TASK DESCRIPTION: An exact transcript of the records is what this task asks for.

Dataset entries:

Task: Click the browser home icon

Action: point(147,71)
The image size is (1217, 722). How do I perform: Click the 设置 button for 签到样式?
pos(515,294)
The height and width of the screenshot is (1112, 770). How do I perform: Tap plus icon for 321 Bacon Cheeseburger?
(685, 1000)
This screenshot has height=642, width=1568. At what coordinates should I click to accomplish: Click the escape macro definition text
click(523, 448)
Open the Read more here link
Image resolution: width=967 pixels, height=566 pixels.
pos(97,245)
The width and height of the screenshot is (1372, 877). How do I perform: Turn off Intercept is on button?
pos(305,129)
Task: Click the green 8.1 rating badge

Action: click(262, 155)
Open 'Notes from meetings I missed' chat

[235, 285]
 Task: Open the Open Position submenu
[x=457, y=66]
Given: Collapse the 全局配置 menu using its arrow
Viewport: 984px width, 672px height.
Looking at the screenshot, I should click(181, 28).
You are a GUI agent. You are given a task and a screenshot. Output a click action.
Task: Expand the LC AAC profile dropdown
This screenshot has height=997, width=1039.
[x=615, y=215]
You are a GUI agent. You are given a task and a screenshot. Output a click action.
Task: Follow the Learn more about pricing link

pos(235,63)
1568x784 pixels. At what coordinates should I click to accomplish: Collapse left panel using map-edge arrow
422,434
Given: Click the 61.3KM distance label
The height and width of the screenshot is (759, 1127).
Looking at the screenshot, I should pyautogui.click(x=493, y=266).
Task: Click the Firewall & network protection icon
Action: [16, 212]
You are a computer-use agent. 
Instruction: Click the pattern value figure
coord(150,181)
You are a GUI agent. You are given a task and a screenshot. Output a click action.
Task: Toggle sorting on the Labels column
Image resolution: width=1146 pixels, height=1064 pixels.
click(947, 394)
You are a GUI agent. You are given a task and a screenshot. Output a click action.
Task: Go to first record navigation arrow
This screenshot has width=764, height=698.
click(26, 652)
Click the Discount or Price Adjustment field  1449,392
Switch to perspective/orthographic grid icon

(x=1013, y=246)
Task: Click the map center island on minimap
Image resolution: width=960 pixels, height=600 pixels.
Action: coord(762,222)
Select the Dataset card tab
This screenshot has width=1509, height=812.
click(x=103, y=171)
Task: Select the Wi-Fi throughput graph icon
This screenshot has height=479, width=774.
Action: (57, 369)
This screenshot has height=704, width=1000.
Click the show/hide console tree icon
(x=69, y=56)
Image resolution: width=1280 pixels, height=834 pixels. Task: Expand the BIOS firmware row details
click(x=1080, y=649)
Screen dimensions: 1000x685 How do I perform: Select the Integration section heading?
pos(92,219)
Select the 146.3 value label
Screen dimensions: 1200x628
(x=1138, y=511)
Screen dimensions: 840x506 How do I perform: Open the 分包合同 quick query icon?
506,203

EXPECTED ANSWER:
Task: Click the browser home icon

Action: point(147,71)
The image size is (1217, 722). How do I perform: Click the 设置 button for 签到样式?
pos(515,294)
The height and width of the screenshot is (1112, 770). How do I perform: Tap plus icon for 321 Bacon Cheeseburger?
(685, 1000)
This screenshot has height=642, width=1568. At what coordinates should I click to accomplish: Click the escape macro definition text
click(523, 448)
Open the Read more here link
Image resolution: width=967 pixels, height=566 pixels.
pos(97,245)
The width and height of the screenshot is (1372, 877). How do I perform: Turn off Intercept is on button?
pos(305,129)
Task: Click the green 8.1 rating badge

Action: click(262, 155)
Open 'Notes from meetings I missed' chat

[235, 285]
 Task: Open the Open Position submenu
[x=457, y=66]
Given: Collapse the 全局配置 menu using its arrow
Viewport: 984px width, 672px height.
Looking at the screenshot, I should click(181, 28).
You are a GUI agent. You are given a task and a screenshot. Output a click action.
Task: Expand the LC AAC profile dropdown
This screenshot has height=997, width=1039.
[x=615, y=215]
You are a GUI agent. You are given a task and a screenshot. Output a click action.
Task: Follow the Learn more about pricing link

pos(235,63)
1568x784 pixels. At what coordinates should I click to accomplish: Collapse left panel using map-edge arrow
422,434
Given: Click the 61.3KM distance label
The height and width of the screenshot is (759, 1127).
Looking at the screenshot, I should pyautogui.click(x=493, y=266).
Task: Click the Firewall & network protection icon
Action: [16, 212]
You are a computer-use agent. 
Instruction: Click the pattern value figure
coord(150,181)
You are a GUI agent. You are given a task and a screenshot. Output a click action.
Task: Toggle sorting on the Labels column
Image resolution: width=1146 pixels, height=1064 pixels.
click(947, 394)
You are a GUI agent. You are given a task and a screenshot. Output a click action.
Task: Go to first record navigation arrow
This screenshot has width=764, height=698.
click(26, 652)
Click the Discount or Price Adjustment field  1449,392
Switch to perspective/orthographic grid icon

(x=1013, y=246)
Task: Click the map center island on minimap
Image resolution: width=960 pixels, height=600 pixels.
Action: coord(762,222)
Select the Dataset card tab
This screenshot has width=1509, height=812.
click(x=103, y=171)
Task: Select the Wi-Fi throughput graph icon
This screenshot has height=479, width=774.
Action: (57, 369)
This screenshot has height=704, width=1000.
Click the show/hide console tree icon
(x=69, y=56)
Image resolution: width=1280 pixels, height=834 pixels. Task: Expand the BIOS firmware row details
click(x=1080, y=649)
Screen dimensions: 1000x685 How do I perform: Select the Integration section heading?
pos(92,219)
Select the 146.3 value label
Screen dimensions: 1200x628
(x=1138, y=511)
Screen dimensions: 840x506 How do I perform: Open the 分包合同 quick query icon?
506,203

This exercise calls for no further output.